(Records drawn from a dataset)

++++++++

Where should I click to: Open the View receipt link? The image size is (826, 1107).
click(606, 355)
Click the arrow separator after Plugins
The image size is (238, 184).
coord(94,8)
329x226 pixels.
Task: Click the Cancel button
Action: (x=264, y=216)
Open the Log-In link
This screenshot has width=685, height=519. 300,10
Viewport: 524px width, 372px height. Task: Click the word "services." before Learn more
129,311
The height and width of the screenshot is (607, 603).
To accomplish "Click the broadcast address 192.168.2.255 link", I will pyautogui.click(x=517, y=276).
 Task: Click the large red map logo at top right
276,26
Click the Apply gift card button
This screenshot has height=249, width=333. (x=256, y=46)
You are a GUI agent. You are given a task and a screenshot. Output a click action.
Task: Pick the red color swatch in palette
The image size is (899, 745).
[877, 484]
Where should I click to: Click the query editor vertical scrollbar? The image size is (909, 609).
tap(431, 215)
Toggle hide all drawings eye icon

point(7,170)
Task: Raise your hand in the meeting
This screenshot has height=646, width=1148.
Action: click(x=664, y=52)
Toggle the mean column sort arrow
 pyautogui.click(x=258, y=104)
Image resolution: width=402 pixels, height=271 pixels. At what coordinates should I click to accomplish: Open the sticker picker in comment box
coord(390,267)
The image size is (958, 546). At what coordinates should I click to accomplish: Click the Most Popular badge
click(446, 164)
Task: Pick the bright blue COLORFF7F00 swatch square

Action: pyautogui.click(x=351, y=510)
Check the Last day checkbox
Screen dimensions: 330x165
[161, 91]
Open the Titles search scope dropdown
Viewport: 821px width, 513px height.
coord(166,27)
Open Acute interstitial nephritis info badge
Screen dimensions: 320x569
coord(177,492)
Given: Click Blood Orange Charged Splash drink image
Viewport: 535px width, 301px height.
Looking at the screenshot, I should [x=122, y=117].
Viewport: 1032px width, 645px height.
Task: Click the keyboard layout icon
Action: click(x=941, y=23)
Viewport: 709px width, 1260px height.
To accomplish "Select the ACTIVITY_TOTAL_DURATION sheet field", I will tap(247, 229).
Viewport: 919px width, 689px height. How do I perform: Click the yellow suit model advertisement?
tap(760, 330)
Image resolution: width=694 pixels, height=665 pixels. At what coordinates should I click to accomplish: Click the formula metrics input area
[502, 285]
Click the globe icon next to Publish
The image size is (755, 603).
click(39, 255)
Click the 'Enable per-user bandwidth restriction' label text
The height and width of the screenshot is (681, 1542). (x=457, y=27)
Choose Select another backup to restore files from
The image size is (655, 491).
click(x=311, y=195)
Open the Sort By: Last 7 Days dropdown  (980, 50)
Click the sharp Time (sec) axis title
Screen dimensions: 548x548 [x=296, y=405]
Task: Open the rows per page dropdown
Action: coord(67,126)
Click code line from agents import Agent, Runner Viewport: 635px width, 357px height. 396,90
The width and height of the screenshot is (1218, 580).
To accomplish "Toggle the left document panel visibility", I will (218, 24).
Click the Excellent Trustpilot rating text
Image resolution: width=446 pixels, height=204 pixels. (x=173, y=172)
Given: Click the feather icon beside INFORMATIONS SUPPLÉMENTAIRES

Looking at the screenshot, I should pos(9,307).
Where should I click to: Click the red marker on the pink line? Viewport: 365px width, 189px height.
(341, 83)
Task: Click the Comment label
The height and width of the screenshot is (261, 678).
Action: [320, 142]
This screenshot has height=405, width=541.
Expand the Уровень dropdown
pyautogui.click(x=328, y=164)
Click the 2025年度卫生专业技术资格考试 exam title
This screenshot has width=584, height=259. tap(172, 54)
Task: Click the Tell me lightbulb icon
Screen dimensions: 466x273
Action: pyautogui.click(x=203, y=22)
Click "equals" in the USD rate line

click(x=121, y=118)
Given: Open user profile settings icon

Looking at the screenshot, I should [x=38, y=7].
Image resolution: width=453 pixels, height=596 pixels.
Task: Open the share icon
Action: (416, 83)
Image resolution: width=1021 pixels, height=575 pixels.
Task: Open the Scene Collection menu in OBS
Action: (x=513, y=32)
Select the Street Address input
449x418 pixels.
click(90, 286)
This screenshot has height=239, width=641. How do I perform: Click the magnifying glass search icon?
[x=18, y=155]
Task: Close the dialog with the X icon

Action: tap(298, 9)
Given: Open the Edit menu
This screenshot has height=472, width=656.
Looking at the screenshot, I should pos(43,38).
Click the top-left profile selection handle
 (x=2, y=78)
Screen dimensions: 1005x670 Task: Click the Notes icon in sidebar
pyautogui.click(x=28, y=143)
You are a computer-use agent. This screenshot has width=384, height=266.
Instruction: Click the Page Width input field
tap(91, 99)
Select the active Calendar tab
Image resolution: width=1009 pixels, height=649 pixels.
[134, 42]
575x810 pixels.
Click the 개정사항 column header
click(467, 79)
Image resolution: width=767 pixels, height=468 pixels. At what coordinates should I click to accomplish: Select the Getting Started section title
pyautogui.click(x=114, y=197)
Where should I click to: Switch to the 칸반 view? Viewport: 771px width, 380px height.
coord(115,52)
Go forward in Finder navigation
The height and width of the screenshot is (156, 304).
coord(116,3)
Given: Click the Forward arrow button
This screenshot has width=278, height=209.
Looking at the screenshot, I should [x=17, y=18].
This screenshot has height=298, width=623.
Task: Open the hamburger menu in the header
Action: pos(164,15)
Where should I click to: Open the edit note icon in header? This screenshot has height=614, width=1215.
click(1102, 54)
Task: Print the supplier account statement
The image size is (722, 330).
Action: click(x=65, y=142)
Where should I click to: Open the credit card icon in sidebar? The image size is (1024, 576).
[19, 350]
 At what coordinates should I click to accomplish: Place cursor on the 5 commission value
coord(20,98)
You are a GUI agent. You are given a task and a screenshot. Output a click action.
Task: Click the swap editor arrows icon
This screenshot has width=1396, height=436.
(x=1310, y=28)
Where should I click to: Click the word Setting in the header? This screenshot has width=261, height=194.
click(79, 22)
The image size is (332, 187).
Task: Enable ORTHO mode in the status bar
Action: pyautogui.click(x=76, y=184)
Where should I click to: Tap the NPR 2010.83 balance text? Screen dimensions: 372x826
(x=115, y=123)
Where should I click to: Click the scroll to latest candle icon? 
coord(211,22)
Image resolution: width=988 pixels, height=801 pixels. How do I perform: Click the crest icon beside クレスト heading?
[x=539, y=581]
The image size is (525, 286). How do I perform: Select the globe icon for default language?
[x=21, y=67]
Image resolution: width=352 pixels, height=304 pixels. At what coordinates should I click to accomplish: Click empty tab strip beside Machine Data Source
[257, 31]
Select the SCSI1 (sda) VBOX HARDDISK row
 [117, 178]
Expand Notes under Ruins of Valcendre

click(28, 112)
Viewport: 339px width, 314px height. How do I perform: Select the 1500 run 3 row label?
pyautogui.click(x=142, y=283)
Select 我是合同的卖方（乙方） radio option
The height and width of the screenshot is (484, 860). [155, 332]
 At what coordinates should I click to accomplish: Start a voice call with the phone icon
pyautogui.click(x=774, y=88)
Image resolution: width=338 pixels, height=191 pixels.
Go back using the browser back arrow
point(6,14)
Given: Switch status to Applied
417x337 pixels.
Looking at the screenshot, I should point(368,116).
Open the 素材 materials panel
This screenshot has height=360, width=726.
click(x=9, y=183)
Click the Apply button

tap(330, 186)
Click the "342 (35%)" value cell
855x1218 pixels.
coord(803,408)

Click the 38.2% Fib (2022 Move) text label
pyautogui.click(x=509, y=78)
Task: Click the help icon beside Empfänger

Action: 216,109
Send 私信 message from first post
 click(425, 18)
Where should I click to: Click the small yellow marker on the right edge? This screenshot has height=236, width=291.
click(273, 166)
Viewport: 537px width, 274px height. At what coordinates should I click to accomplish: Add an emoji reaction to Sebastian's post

++++++++

» Instructions to follow:
With "will" as the string to find, copy every line of the records that holds it.

» Finished exercise:
To accomplish "Click the broadcast address 192.168.2.255 link", I will pyautogui.click(x=517, y=276).
To accomplish "Select the ACTIVITY_TOTAL_DURATION sheet field", I will tap(247, 229).
To accomplish "Toggle the left document panel visibility", I will (218, 24).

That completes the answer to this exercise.